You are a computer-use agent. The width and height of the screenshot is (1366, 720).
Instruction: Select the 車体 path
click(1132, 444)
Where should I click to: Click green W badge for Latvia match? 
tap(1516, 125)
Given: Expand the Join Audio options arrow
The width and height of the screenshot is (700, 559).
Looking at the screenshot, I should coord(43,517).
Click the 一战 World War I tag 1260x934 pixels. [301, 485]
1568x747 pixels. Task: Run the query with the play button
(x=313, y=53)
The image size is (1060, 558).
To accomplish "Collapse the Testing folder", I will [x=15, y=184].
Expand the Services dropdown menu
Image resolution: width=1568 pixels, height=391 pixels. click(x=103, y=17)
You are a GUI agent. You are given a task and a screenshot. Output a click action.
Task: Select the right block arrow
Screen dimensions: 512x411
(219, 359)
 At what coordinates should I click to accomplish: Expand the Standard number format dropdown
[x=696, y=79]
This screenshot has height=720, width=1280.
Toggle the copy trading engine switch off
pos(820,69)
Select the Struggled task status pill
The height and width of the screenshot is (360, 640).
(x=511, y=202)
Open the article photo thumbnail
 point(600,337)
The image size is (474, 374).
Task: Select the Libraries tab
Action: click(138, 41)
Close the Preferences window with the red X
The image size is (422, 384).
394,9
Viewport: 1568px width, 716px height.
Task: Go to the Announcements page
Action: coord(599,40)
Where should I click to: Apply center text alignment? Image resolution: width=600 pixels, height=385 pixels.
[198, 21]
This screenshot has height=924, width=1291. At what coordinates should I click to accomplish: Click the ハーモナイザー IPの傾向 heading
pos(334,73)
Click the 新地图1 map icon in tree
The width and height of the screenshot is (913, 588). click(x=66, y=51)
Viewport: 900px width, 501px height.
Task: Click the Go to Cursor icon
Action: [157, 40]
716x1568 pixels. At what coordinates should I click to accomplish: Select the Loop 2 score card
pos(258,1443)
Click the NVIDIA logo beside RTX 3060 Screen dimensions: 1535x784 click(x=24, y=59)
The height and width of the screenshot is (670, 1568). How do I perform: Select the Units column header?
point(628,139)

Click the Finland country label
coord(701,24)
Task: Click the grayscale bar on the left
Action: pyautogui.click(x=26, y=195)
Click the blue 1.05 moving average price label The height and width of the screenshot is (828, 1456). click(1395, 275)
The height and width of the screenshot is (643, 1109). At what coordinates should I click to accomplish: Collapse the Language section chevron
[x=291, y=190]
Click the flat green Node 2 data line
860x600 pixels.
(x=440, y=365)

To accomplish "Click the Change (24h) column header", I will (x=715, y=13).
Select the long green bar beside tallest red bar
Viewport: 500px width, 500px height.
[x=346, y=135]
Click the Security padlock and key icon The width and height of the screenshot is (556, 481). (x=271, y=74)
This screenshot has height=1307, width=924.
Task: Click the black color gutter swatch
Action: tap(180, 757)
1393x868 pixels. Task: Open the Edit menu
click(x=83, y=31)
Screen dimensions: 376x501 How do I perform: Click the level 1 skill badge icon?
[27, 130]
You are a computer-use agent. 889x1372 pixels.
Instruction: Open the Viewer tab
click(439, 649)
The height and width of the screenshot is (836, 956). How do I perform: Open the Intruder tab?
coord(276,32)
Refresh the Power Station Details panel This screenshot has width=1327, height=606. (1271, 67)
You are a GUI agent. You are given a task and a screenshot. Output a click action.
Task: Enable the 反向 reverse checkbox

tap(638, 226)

____________

YOUR INSTRUCTIONS -
Looking at the records above, state the number of lines where the word "beside" occurs, and write nothing beyond it.

TASK OUTPUT -
2